Pertsch (FAST first author), April 2025: "discrete FAST action tokenization now powers all of our pre-training in π0.5". The tokens are the pre-training signal, not the runtime output.The thesis from the index page, in mechanism: π₀.5 uses a discrete categorical objective to shape the language model during training, and a continuous flow-matching objective to act at runtime. The recipe makes π₀.5 trainable. But trainable for what?
Three or four loss terms, summed; the partition of who-can-update-what comes from the stop-gradient, not from the equation itself. Page 6 turns to what this recipe actually buys — and what it doesn't.
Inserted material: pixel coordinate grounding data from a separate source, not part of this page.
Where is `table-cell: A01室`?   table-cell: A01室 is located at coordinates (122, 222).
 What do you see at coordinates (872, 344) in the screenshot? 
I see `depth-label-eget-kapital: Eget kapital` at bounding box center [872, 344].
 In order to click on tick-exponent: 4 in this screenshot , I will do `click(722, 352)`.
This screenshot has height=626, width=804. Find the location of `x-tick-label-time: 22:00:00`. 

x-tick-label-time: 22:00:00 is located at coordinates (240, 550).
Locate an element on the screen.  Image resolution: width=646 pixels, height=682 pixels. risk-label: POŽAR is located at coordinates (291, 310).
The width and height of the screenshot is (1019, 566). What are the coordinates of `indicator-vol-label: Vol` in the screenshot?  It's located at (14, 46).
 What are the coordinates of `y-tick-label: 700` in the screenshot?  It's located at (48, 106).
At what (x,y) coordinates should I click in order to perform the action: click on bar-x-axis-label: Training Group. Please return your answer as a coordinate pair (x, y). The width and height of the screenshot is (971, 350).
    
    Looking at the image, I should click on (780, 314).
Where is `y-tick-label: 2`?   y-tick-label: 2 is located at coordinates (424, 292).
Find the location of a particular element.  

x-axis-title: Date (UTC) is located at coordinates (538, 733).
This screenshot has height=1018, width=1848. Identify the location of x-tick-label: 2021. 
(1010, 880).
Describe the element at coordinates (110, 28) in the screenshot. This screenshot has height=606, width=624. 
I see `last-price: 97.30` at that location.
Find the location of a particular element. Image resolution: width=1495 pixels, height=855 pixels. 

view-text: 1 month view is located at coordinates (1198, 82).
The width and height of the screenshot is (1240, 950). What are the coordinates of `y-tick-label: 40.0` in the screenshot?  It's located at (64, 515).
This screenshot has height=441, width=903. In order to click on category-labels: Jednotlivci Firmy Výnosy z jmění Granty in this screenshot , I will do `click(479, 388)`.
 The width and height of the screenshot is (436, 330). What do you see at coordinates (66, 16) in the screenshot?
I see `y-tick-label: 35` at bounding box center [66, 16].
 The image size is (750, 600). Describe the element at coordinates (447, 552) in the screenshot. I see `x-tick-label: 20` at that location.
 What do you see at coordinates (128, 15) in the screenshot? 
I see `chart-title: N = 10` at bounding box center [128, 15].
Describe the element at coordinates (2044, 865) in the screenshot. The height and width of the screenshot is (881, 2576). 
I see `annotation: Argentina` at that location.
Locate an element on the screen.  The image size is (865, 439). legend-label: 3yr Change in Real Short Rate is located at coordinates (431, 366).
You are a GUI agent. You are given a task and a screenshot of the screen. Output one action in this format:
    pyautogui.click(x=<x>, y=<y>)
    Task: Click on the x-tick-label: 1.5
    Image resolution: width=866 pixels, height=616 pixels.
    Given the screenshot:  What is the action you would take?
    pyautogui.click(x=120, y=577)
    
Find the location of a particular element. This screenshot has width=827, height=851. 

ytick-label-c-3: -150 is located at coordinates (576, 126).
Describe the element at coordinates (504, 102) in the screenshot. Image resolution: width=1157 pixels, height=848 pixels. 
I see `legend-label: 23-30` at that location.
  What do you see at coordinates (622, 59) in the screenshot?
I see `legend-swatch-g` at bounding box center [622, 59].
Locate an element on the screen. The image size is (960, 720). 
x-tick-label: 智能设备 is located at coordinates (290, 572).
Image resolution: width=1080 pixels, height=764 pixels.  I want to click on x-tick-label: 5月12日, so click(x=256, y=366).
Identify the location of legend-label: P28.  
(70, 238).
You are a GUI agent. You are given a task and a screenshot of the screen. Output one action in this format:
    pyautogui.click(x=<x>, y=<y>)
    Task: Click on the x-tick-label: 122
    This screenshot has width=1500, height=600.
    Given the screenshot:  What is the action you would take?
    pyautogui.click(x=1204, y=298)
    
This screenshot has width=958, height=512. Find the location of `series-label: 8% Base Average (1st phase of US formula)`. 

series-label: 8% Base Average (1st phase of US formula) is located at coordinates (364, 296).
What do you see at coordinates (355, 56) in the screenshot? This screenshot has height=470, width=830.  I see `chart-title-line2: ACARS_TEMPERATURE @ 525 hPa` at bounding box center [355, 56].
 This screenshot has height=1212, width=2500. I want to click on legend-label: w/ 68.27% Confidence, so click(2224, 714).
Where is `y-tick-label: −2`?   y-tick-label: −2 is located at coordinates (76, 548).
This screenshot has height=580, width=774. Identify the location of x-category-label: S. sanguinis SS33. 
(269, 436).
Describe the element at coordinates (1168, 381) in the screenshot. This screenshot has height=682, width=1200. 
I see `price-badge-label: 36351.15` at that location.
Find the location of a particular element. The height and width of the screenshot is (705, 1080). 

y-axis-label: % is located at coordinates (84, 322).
One-line code sketch of the gradient routing
vlm_features = vlm(image, text) # shape: [B, T_vlm, D] fast_logits = fast_aux_head(vlm_features) # gradients reach VLM loss_fast = cross_entropy(fast_logits, fast_tokens) vlm_for_expert = stop_gradient(vlm_features) # ← the load-bearing line v_pred = action_expert(vlm_for_expert, x_t, t) loss_flow = mse(v_pred, x1 - x0) loss = lambda_flow * loss_flow + lambda_fast * loss_fast + loss_lm + ...
In code, KI is one extra line: stop_gradient on the VLM features before they enter the action expert. Everything else falls out of that.
Is the FAST head doing the real work, or is the stop-gradient enough?
Per the KI paper's own ablations, removing the FAST cross-entropy auxiliary loss drops out-of-distribution performance more than removing either the stop-gradient or the heterogeneous co-training data. The stop-gradient on its own is a safety belt — it prevents corruption — but it does not by itself give the VLM an action-relevant signal. The FAST head is what teaches the VLM that some image-text inputs imply action structure.
Open question: KI ablates the choice of FAST, not the choice of discrete target. A learned VQ-VAE codebook, a wavelet quantization, or a simple binned representation might do equivalent variance-reduction work. The proven claim is "a discrete auxiliary target stabilizes the continuous generative backbone"; whether DCT-BPE specifically is the right discrete target is unsettled.